Programme of the prizewinners' concert
Programme of the prizewinners' concert
Programme - Four world premieres:
"Fusion" by Yuanbin Cao (3rd prize)
Cello - Elina Reller, double bass - Klaas Hillmann, flashlights/performance: Ernestine Eickstädt, Clemens Ohlendorf, Wencke Thoden
"the h/ours of the night" by Niklas A. Chroust (sponsorship award)
Violin - Maren Bußmann, cello: Elina Reller, piano - Julia Riechmann
"schuld?" by Niklas A. Chroust (inclusion in the repertoire of the University of Oldenburg)
Vocals - Aaron Beyersdorf, piano - Faraz Forouzandeh
"Im Frühling 2022" by Yuanbin Cao (1st prize)
Bass flute - Carlotta Dewald, Performance: Ernestine Eickstädt, Maren Bußmann, Wencke Thoden
Technology (sound + light): Jan-Phillip Köhler
Overall direction: Volker Schindel
Presentations: Volker Schindel & Fiona Kopp
Programme booklet: Fiona Kopp
Conceptual planning: Niklas Jahnel, Fiona Kopp, Volker Schindel
The programme booklet is available in digital form HERE available.
The premiere concert was framed by the installation
Music for: "Between eyes and ears"
16 steel sheets set out to musicalise the physics of resonance and interference.
As "loudspeakers" for simple electronically generated sounds, they generate figurative patterns on their surface and add the sound that has been an unmistakable feature of many studio productions for 60 years.
The journey through the orchestral qualities of a sheet of steel pulsates between science fiction, outer space and touches on the sound of New Music, which has also been translating the creative possibilities of electronic music into compositional processes for a good 60 years.
In the composition for 16 vibrating iron sheets and sand, visually comprehensible sound processes are translated into microtonal listening spaces that open up a personal field of perception and invite you to an extraordinary listening experience.
Jens Carstensen, an activist for experimental sound events from Bremerhaven, developed the musical concept for the concert installation together with Christoph Ogiermann and Mattia Bonafini from the Projektgruppe Neue Musik (pgnm Bremen) in the Unerhört studio.
Using an ingeniously simple experimental setup with a metal plate, some sand and a violin bow, the physicist and astronomer Ernst Florens Friedrich Chladni once conjured up patterns by painting the plate and discovered the principle and order of sound patterns around 1780, which went down in the history of knowledge as Chladni figures and characterised him as the founder of the theory of physical acoustics.
In the concert, the violin bow is replaced and the 16 iron plates are stimulated to vibrate and sound by means of electronics.

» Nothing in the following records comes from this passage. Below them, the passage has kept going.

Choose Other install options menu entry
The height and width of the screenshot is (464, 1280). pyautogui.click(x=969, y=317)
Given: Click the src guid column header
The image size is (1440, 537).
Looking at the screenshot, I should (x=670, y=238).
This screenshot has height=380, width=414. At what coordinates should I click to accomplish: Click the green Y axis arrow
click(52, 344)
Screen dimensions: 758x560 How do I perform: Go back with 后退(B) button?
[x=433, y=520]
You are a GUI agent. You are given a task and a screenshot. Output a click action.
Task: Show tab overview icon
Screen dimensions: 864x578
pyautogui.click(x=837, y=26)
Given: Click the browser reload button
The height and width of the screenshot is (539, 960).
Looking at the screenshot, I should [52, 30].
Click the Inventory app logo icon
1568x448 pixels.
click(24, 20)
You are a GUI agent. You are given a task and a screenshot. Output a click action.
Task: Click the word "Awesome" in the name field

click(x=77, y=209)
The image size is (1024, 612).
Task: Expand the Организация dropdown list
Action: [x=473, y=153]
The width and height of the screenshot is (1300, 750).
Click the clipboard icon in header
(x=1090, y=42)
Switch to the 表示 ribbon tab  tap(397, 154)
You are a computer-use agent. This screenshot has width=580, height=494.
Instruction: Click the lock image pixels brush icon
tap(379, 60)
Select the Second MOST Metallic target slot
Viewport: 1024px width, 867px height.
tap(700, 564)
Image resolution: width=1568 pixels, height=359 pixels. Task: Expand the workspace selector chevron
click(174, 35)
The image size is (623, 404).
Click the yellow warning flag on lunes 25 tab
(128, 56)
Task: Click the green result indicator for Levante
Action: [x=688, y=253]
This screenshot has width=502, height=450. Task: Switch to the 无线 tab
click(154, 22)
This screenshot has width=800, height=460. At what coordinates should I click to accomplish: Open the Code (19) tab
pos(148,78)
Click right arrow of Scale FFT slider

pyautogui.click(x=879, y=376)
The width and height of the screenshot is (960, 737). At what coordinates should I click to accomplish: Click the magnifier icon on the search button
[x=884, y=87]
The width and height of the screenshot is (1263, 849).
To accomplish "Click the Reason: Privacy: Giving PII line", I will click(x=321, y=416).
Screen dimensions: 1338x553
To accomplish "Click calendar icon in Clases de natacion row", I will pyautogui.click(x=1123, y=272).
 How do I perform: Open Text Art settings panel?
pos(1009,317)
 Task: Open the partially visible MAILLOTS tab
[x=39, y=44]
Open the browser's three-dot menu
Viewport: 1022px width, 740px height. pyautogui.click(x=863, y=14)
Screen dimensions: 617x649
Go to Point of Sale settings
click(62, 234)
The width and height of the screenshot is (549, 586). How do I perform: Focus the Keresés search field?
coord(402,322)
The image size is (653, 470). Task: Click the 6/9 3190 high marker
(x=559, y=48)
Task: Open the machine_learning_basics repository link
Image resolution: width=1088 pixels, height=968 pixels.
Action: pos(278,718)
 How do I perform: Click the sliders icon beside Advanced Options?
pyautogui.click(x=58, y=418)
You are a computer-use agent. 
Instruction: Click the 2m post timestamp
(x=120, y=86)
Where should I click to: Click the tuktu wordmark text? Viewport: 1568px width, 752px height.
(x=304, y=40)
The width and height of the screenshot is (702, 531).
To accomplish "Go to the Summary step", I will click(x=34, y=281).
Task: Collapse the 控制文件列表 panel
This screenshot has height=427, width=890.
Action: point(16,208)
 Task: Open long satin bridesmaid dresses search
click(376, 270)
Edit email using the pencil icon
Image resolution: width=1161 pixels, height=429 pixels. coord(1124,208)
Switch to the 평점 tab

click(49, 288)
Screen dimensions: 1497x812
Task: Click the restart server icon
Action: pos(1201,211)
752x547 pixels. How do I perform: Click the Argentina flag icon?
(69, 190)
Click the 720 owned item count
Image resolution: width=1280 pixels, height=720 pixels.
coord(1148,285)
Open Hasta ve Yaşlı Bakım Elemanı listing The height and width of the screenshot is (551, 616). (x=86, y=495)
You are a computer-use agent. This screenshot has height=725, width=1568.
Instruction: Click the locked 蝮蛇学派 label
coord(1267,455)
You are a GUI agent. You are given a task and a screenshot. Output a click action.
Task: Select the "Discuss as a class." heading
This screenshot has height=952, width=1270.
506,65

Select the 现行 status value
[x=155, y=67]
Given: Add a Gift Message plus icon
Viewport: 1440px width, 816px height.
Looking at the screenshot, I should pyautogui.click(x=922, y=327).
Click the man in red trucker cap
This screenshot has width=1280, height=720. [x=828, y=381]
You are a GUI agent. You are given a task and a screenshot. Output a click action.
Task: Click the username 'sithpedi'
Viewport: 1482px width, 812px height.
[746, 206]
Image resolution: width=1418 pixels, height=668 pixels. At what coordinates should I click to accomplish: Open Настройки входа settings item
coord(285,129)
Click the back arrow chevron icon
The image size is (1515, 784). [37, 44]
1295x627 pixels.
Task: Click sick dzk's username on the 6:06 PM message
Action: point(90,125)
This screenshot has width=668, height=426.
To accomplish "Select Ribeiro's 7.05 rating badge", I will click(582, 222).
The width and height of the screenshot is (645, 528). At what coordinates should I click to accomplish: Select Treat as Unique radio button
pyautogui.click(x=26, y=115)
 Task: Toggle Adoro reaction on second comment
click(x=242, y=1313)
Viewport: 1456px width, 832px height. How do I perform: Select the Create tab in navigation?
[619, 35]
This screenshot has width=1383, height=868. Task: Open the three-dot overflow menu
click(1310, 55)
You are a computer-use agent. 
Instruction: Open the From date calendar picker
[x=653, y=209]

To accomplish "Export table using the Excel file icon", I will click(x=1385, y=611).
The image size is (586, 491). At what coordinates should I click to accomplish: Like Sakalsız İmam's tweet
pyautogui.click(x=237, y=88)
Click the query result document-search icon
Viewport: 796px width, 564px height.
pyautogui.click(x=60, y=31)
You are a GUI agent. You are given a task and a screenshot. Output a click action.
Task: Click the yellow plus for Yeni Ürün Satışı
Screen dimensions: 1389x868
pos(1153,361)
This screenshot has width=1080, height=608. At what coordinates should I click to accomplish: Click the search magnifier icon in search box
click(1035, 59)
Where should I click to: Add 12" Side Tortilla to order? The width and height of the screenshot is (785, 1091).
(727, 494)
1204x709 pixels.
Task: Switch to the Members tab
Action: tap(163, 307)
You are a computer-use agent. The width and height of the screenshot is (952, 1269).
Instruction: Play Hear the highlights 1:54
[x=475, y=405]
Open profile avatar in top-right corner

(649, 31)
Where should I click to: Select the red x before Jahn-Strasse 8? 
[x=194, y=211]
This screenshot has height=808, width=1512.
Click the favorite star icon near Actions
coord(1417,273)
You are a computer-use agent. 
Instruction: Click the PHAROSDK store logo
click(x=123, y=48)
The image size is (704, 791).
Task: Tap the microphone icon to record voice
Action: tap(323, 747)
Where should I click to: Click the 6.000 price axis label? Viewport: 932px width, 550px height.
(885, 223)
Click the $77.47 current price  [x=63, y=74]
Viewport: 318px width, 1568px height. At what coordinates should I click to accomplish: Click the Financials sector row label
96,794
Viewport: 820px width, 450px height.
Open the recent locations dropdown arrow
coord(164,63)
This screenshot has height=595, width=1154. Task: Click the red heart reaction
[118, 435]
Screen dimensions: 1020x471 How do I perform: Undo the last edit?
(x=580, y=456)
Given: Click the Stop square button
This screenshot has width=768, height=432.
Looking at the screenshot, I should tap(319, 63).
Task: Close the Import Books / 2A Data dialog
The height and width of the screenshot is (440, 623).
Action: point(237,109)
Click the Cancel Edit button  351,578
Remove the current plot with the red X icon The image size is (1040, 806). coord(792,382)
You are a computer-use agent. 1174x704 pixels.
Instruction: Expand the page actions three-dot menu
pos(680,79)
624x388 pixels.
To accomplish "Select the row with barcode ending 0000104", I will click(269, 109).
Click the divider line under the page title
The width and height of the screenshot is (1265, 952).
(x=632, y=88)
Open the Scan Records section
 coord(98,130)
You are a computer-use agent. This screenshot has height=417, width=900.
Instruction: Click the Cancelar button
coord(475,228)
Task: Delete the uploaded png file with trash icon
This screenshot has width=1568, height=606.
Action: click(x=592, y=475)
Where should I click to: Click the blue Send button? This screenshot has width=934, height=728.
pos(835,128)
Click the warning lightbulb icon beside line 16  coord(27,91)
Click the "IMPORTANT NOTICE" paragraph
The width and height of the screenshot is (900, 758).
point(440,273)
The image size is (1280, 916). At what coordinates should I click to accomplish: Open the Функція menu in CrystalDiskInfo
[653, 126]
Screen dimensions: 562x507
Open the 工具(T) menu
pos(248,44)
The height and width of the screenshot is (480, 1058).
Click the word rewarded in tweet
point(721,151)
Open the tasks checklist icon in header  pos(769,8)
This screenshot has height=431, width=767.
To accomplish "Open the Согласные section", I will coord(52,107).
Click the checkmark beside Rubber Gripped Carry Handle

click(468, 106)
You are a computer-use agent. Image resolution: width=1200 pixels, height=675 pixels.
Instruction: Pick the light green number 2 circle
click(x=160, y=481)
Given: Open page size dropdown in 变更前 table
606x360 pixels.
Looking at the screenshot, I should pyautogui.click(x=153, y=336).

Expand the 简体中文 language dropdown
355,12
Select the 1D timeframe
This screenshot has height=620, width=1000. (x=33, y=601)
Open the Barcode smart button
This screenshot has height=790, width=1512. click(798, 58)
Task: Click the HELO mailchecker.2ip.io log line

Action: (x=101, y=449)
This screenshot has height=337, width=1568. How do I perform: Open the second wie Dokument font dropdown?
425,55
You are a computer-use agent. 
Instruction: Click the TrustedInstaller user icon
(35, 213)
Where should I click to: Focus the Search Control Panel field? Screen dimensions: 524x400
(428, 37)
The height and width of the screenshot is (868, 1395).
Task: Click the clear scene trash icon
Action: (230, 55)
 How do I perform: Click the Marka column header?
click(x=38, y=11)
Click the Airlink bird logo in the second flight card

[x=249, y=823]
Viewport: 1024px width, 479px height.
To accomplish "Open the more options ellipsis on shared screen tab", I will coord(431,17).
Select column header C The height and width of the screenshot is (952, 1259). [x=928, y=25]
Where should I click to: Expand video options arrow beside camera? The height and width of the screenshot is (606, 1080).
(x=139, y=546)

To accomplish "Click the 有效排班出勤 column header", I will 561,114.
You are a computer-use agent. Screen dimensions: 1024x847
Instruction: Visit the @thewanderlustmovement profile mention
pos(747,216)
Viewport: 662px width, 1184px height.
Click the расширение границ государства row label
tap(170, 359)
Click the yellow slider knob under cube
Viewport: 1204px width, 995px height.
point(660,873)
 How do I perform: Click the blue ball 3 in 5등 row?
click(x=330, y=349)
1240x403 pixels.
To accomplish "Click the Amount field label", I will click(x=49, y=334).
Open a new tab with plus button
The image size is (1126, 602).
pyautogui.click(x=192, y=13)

This is visualised on the surface of the iron plate sprinkled with sand in flowing, dune-like movements that provide the framework for the concert's expansive musical design.
The concert is not just a journey through the almost 250-year-old theory of acoustics. It reconstructs strategies for music "in space", as can be found in contemporary compositions by György Ligeti, Iannis Xenakis and Alvin Lucier, among others, or in the French spectralists around Gérard Grisey.
This "experimental musical test arrangement" is supported by the Bremerhavener Kulturtopf and klangpol -Netzwerk Neue Musik Nordwest.